→ **Exercise prompt**: Copy the data below, from the line with "The width and height of the screenshot is (1511, 1364)." through the last line, with both ends included. Keep every line as it is, except offset each coordinate in the answers by -20.

→ **Given entries**:

■ ■ ■ ■ ■

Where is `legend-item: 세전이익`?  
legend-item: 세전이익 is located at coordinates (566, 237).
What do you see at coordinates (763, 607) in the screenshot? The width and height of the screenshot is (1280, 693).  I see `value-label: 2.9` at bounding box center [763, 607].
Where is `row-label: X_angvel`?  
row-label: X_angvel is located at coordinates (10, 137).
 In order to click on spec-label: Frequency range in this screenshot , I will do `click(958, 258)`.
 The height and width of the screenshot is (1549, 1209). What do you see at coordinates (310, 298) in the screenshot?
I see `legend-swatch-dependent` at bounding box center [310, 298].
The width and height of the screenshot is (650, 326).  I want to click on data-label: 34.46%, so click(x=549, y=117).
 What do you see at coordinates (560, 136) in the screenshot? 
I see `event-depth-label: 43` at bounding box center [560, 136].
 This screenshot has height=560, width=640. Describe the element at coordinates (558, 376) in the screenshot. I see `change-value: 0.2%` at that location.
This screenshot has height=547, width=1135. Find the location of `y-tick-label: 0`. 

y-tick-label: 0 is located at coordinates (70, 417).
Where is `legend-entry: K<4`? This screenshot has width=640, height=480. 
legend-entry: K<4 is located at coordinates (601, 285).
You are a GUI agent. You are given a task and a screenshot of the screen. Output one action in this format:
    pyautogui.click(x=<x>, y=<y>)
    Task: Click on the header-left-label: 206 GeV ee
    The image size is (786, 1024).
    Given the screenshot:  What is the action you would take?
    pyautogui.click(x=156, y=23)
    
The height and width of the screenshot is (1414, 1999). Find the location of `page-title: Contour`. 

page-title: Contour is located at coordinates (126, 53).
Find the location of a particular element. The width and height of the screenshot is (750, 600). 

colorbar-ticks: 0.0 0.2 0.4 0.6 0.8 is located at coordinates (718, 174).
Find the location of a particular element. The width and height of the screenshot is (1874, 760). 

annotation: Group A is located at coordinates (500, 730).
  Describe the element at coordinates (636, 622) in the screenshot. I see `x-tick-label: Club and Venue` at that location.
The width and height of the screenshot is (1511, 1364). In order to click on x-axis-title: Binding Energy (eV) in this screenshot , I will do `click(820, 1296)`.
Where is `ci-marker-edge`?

■ ■ ■ ■ ■

→ **Exercise solution**:
The width and height of the screenshot is (1511, 1364). In order to click on x-axis-title: Binding Energy (eV) in this screenshot , I will do `click(800, 1276)`.
Where is `ci-marker-edge`?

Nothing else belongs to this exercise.